Boxing has had to adapt to coronavirus conditions after a pandemic ripped through the world and robbed top-level sport of its very oxygen – the fans.
Firstly, having no crowd has left the atmosphere wholly raw and uncensored, bereft of any notion of a home or away fighter. Secondly, this was boxing’s chance to go raw – and complete failure has been noticeable.
Friday night saw another massive display of extravagance at the Essex mansion of a promoter who wanted to put on a show along with what was happening inside the ropes.
My question is, was it essential?
You have to question why so much money was spent on fireworks displays, laser shows, and other such razzmatazz when the action was so uncooked and exposed once the first bell rang.
The opportunity to ditch the abhorrent cheesiness of “Sweet Caroline” and the fifteen-minute intros for each boxer was undoubtedly now. But every event put on throughout the restart has focused on what can be done before any punches are thrown.
Why not spotlight the fights and how the fighter perceives the event?
Enhance the sound of the punches, and zoom closer to the corner action. Maybe use drones as much as possible to capture what a fighter goes through during a battle.
None of this has been taken into account.

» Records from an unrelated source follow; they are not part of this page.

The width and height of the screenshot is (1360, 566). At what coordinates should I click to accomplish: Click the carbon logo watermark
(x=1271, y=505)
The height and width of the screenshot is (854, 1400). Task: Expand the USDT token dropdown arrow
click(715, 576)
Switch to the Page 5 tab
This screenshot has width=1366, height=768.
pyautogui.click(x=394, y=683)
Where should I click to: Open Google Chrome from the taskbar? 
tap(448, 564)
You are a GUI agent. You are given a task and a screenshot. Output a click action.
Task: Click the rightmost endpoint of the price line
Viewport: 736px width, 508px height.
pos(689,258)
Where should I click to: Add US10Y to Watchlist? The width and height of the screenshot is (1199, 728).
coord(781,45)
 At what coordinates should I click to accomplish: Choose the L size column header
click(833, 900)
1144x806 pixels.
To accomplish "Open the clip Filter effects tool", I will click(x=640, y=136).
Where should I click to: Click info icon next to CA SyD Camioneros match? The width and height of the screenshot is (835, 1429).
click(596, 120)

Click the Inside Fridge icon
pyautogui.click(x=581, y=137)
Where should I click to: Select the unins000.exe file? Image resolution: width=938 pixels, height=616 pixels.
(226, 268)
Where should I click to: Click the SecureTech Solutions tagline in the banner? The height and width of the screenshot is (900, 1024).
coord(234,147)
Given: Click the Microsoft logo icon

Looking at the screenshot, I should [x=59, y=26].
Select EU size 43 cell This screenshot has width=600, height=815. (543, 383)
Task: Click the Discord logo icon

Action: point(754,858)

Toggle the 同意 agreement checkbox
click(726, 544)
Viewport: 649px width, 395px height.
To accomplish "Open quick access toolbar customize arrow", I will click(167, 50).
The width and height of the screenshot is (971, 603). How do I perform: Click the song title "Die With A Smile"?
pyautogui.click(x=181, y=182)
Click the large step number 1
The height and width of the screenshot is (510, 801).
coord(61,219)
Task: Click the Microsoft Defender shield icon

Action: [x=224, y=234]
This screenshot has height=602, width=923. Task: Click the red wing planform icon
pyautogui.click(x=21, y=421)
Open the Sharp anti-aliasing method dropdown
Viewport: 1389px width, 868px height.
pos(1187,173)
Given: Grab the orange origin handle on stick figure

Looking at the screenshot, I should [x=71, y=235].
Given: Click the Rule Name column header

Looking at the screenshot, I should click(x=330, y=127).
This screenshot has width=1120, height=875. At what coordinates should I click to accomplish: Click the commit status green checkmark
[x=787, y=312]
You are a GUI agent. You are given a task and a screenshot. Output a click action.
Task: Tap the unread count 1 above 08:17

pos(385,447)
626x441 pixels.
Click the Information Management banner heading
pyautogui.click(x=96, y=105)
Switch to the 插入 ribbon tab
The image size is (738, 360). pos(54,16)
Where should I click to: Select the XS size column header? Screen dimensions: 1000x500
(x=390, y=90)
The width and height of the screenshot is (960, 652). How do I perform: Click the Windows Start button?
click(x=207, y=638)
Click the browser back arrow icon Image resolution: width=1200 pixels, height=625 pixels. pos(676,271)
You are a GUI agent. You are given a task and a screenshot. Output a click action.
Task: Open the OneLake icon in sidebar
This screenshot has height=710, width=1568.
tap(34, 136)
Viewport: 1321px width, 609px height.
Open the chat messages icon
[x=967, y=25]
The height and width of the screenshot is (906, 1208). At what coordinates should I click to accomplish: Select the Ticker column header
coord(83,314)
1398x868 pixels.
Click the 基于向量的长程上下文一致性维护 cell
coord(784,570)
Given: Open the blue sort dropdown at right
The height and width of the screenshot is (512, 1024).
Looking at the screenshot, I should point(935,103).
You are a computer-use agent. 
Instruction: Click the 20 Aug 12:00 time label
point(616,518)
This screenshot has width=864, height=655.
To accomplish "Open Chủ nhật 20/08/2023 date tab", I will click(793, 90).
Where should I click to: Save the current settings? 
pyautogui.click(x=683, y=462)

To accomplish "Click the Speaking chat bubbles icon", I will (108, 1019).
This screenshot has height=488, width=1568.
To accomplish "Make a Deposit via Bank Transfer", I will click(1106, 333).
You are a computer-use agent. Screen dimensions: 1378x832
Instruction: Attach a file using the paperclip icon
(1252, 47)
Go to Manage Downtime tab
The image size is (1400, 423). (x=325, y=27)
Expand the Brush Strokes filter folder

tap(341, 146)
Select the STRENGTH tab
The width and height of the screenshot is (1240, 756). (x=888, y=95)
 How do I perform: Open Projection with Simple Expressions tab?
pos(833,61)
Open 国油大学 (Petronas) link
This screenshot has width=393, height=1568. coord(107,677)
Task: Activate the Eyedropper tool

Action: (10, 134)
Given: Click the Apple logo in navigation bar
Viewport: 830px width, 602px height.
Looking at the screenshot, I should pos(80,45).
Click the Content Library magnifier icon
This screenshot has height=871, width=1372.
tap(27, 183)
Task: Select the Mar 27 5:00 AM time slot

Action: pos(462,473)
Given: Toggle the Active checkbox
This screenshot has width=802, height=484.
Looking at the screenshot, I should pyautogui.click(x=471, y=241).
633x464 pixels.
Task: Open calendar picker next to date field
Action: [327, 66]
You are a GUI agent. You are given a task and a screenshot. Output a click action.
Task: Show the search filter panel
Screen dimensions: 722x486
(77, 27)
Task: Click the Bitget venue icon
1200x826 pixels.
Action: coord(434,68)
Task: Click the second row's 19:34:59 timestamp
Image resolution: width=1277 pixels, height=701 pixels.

It’s all been geared towards making the viewer forget that there are no fans inside the venue.
We don’t need a firework display that we can only watch on TV and not be a part of it.
And what exactly are we celebrating as the world goes through one of the worst crises of all time?
Waste of money
Wasting a load of money, obviously chucked at the event by TV on both sides of the Atlantic, is the last thing we should be doing.
That money could be donated to the relief effort of getting all the major countries affected by COVID-19 back on track and helping people out.
Not blast a load of lights and fire as a fighter walks through a television studio or a garden. Let’s be more thoughtful about what is taking place around us.
It’s not pretty; it’s not enjoyable. It won’t be for a long time, at least until we can be there to witness it.
I hope some of the organizers take note. Furthermore, consider donating their effects budget instead of their unnecessary overspending.
The views expressed in this article are the opinions of Phil Jay.